Obtaining the Benefits of a Performance Bond: Tread Carefully
Thursday, May 13, 2021

When a party to a construction contract is faced with nonperformance of another party, often the desire to keep the project moving takes precedence in responding to the performance default. Problems arise, however, when the party who is owed the performance acts without first considering the terms and conditions of the written instruments governing the parties’ relationship on the project. For example, a construction contract may require the posting of payment and performance bonds guaranteeing, among other things, the performance of the bonded contract work by obligating the guarantor – a surety – to arrange for the completion of the work.  Where a party fails to perform as promised, the party promised the performance should first review the language of both the construction agreement and any associated surety bonds before taking action, so as not to lose the benefits of the contract and/or bonds, as was the case in Arch Ins. Co. v. Graphic Builders, LLC, No. CV 19-12445-NMG, 2021 WL 534807 (D. Mass. Feb. 12, 2021).

Performance bonds almost universally contain one or more conditions precedent to trigger the surety’s obligations. Generally, courts interpreting such condition precedent language often require strict adherence to the condition’s language to trigger the bond’s obligations, which often leaves the beneficiary of the bond – the bond obligee – without a remedy.

The general contractor in Arch Ins. Co. was one such obligee. During the construction of an apartment building in the Charlestown section of Boston, the general contractor deemed the subcontractor in default when the general contractor discovered that rain leaked through 260 of the modular window units that the subcontractor fabricated, delivered, and began installing. Rather than terminate the subcontractor, the general contractor instead hired several third-party subcontractors at a cost of more than $2.8 million to remediate the defective work. According to the general contractor, terminating the defaulted subcontractor would have been “the equivalent of shooting [itself] in the face.” Though that may have been the case, the general contractor’s decision adversely affected its right to invoke the performance bond, as the document’s language obligated the surety’s performance only on the condition (common among performance bonds) that the general contractor terminate its subcontract with the subcontractor. The District Court agreed with the surety that its obligation had not been triggered, holding that the general contractor “indisputably failed to comply with a condition precedent and, therefore, cannot enforce the obligation of [the surety] to indemnify which arises pursuant to the Performance Bond and/or the incorporated subcontract.” The Court added that, for the same reason, the general contractor materially breached the bond’s terms, and discharged the surety from any and all liability, including investigating and indemnifying the general contractor’s claims of losses sustained.

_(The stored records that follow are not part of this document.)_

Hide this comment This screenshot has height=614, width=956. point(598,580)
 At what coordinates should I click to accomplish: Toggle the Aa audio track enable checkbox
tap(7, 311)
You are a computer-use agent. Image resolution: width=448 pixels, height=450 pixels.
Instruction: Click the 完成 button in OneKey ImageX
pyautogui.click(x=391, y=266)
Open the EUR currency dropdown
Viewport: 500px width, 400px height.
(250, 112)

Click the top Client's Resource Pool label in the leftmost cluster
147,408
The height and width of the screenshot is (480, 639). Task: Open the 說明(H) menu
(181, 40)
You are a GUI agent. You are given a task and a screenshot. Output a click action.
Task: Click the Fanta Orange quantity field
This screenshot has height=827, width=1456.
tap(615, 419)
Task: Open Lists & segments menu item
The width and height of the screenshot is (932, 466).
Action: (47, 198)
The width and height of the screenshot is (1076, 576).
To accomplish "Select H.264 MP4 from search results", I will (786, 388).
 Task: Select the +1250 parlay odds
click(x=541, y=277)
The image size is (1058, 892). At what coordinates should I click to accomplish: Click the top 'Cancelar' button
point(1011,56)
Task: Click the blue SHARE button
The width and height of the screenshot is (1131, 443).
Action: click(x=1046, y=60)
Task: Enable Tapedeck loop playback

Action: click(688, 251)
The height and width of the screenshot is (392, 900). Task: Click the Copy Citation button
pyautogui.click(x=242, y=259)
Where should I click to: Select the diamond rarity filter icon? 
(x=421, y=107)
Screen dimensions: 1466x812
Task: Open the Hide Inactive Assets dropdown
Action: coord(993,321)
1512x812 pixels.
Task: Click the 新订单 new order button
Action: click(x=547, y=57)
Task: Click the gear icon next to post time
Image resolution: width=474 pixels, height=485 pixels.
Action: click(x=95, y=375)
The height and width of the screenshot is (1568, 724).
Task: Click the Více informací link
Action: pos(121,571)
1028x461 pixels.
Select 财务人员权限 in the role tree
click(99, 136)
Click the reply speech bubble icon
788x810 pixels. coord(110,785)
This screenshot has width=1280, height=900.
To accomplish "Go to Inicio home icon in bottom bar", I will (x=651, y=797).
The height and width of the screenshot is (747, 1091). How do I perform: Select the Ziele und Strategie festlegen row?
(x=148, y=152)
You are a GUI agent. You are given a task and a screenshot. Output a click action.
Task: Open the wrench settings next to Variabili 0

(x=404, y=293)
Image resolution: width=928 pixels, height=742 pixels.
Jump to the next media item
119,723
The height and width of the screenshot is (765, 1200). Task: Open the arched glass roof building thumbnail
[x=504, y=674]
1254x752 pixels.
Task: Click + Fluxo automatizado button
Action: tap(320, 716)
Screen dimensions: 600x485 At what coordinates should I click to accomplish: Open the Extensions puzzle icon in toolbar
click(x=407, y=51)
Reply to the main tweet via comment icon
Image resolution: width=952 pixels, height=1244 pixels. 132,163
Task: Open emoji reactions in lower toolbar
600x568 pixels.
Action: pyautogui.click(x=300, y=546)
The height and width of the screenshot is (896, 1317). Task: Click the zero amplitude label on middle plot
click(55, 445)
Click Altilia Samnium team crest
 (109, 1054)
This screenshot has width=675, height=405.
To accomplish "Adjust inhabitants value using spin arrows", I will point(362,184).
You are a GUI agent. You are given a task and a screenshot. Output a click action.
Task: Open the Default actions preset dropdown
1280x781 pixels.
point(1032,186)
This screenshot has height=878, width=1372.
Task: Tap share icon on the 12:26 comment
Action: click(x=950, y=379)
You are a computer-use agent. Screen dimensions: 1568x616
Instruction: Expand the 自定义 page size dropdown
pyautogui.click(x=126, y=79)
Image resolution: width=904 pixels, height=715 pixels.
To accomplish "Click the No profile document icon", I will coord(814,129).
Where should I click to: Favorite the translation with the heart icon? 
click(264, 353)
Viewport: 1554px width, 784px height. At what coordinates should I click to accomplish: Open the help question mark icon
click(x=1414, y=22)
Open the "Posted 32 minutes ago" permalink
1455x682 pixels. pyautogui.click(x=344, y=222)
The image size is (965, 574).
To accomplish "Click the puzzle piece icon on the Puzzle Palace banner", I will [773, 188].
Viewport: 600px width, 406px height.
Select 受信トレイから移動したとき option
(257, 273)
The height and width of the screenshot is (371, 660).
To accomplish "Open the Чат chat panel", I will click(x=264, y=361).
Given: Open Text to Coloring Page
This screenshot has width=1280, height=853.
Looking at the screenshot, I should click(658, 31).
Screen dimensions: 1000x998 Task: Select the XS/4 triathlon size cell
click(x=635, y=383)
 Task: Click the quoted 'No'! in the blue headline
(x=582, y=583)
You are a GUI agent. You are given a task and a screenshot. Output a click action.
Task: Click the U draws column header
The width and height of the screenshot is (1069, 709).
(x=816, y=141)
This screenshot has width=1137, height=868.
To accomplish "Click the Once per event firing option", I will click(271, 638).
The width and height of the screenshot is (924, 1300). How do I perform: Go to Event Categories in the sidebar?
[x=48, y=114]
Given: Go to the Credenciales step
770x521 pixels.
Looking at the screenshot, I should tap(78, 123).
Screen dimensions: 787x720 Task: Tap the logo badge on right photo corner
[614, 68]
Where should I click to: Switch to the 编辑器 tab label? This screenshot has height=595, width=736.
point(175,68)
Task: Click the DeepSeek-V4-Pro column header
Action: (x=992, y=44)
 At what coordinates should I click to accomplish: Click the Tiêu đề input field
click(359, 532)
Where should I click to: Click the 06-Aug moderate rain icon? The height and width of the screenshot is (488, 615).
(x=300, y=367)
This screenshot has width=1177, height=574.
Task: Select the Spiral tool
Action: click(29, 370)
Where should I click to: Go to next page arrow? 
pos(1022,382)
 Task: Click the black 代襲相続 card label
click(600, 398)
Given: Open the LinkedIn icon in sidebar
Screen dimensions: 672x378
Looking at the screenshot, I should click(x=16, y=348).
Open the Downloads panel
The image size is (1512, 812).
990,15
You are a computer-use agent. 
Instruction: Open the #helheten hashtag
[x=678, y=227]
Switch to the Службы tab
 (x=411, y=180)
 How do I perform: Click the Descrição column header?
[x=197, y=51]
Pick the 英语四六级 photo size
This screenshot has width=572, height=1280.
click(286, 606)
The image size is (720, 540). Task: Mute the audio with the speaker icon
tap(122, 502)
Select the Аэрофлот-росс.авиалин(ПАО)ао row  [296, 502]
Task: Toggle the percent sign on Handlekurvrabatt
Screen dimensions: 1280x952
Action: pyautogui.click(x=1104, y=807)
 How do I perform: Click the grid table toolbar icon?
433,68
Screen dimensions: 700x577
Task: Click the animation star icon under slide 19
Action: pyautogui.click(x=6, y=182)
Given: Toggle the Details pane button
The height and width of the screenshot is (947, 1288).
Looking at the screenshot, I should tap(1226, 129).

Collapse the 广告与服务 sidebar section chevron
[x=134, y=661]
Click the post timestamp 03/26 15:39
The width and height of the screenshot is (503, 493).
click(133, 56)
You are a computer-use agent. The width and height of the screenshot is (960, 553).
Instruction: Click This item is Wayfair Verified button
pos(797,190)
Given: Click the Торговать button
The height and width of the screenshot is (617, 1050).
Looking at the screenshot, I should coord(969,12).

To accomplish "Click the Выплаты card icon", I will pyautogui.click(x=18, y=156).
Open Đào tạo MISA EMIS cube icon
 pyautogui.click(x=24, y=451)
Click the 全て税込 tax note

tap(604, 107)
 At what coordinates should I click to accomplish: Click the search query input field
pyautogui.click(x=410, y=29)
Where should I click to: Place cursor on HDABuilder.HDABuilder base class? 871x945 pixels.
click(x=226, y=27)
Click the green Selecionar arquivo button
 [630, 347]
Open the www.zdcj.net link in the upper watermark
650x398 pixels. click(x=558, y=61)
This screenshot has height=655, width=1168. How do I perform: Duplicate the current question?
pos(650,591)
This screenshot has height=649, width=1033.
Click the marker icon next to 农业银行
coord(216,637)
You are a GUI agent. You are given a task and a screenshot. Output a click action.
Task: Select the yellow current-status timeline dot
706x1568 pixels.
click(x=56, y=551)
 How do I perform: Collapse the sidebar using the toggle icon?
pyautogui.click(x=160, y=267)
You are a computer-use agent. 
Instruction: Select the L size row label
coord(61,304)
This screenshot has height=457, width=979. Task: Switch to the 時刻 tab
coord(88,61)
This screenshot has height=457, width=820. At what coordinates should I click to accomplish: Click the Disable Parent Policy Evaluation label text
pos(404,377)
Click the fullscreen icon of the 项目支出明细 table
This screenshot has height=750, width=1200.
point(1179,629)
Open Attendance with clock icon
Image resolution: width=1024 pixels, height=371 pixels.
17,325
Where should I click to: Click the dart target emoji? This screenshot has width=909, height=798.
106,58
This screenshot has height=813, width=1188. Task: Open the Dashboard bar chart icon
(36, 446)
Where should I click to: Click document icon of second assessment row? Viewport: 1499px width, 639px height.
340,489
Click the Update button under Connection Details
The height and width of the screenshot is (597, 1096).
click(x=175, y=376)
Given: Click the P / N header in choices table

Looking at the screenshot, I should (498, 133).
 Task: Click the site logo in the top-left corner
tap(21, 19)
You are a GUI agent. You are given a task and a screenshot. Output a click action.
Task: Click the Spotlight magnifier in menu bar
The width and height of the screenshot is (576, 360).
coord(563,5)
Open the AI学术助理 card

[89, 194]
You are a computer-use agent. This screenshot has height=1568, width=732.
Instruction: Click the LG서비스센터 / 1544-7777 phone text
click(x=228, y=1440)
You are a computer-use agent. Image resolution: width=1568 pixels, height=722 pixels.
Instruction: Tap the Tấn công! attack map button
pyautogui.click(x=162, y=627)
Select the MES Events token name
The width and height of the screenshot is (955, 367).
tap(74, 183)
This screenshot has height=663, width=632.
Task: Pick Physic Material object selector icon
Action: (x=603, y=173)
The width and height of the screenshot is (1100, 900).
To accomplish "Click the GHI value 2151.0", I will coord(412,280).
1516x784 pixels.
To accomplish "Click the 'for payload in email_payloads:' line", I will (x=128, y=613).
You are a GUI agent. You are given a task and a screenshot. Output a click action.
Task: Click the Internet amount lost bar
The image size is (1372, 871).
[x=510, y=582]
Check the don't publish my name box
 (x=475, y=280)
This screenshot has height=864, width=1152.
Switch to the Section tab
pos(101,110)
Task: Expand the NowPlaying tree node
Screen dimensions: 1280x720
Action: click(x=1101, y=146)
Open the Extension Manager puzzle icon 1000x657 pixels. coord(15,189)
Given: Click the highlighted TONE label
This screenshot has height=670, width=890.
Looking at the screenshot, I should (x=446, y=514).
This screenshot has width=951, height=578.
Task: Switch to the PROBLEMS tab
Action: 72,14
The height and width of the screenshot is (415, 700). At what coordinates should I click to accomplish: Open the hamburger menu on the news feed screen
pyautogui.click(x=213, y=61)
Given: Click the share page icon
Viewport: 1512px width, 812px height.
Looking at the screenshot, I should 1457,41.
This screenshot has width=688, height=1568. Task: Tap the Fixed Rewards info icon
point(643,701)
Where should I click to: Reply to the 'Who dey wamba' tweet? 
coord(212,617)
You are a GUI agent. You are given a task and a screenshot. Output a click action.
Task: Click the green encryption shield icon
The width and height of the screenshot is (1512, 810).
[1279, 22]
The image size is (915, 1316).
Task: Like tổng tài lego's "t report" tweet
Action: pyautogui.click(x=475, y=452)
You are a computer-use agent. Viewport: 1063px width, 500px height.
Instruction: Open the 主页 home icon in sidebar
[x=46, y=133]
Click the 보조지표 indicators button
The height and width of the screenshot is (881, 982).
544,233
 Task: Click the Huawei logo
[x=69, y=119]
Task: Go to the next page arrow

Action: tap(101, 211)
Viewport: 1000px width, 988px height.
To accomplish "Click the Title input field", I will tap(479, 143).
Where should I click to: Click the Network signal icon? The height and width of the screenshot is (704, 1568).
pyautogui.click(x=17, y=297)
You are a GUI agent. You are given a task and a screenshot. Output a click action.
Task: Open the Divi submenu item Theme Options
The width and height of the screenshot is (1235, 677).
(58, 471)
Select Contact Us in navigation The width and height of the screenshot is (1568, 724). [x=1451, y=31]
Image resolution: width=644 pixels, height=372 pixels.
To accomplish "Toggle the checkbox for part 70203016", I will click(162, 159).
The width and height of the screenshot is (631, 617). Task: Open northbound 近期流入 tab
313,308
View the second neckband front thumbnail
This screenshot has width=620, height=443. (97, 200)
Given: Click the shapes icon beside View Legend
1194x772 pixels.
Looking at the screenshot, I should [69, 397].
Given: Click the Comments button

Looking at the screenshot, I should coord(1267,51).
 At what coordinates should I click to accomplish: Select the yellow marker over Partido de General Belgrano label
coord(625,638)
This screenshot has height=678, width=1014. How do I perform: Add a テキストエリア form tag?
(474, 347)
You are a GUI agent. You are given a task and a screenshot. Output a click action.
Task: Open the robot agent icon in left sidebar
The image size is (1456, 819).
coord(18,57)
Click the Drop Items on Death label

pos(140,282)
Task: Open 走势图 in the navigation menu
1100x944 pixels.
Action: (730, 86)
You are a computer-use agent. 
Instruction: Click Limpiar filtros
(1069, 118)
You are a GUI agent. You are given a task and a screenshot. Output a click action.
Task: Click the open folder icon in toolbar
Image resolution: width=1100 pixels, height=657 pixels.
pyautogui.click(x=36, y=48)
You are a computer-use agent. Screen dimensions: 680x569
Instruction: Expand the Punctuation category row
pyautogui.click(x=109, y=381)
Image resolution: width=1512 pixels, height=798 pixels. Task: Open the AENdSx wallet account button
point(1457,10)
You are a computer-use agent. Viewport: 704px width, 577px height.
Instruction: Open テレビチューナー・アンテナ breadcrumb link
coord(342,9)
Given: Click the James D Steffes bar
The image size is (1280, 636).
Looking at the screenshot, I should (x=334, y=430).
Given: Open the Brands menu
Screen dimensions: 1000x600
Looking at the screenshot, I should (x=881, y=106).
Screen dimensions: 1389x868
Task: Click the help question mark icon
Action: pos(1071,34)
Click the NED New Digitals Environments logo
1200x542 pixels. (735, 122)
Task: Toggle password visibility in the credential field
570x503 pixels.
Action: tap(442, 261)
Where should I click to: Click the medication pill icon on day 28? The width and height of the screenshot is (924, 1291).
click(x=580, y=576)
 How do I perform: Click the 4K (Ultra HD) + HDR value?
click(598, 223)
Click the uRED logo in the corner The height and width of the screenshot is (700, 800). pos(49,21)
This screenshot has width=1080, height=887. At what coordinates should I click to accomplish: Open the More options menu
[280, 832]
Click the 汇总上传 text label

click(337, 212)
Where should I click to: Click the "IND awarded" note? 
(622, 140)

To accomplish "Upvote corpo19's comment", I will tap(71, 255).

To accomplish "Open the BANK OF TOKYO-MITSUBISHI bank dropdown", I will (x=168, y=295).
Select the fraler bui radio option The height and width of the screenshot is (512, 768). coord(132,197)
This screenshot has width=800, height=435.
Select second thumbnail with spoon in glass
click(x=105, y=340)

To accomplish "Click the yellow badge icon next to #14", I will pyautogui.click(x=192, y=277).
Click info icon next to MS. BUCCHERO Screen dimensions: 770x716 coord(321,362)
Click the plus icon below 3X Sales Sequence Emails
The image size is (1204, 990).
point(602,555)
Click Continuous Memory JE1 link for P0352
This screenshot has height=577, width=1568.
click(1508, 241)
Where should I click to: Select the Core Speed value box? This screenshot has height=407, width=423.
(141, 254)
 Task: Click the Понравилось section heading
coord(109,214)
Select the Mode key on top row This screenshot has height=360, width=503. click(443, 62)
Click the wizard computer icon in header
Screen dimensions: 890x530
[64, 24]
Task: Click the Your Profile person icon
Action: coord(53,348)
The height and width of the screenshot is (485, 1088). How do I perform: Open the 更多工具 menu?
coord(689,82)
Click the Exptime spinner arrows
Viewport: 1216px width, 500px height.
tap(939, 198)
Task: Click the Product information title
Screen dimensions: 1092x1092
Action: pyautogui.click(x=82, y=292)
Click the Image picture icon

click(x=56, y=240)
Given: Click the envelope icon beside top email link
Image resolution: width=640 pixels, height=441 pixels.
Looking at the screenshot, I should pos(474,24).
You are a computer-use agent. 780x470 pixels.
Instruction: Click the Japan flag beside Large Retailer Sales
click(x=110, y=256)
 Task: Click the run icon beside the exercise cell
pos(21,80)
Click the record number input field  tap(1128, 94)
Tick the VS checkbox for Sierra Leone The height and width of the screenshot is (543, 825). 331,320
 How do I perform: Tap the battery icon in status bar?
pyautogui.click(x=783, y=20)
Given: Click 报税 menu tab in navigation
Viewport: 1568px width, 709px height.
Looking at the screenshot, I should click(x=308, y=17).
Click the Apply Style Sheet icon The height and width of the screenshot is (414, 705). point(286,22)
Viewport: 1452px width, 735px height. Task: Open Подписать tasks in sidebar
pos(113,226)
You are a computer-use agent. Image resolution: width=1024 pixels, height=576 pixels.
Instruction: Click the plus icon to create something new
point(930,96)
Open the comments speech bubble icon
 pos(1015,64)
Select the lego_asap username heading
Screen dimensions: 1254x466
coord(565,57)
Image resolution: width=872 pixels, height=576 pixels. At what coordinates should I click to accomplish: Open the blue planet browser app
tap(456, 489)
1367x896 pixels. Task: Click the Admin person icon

In reaching its decision, the Court disregarded the general contractor’s argument that notwithstanding any conditions precedent, the surety had an independent duty to indemnify the cost of remediating the subcontractor’s faulty work. The general contractor has appealed the District Court’s order, and it remains to be seen whether the First Circuit will arrive at the same conclusion and perhaps address the general contractor’s independent duty argument.

Regardless, when faced with nonperformance, a party should carefully review the terms of a performance bond to determine what conditions precedent are necessary to obligate the surety’s performance. Failure to do so may have devastating consequences.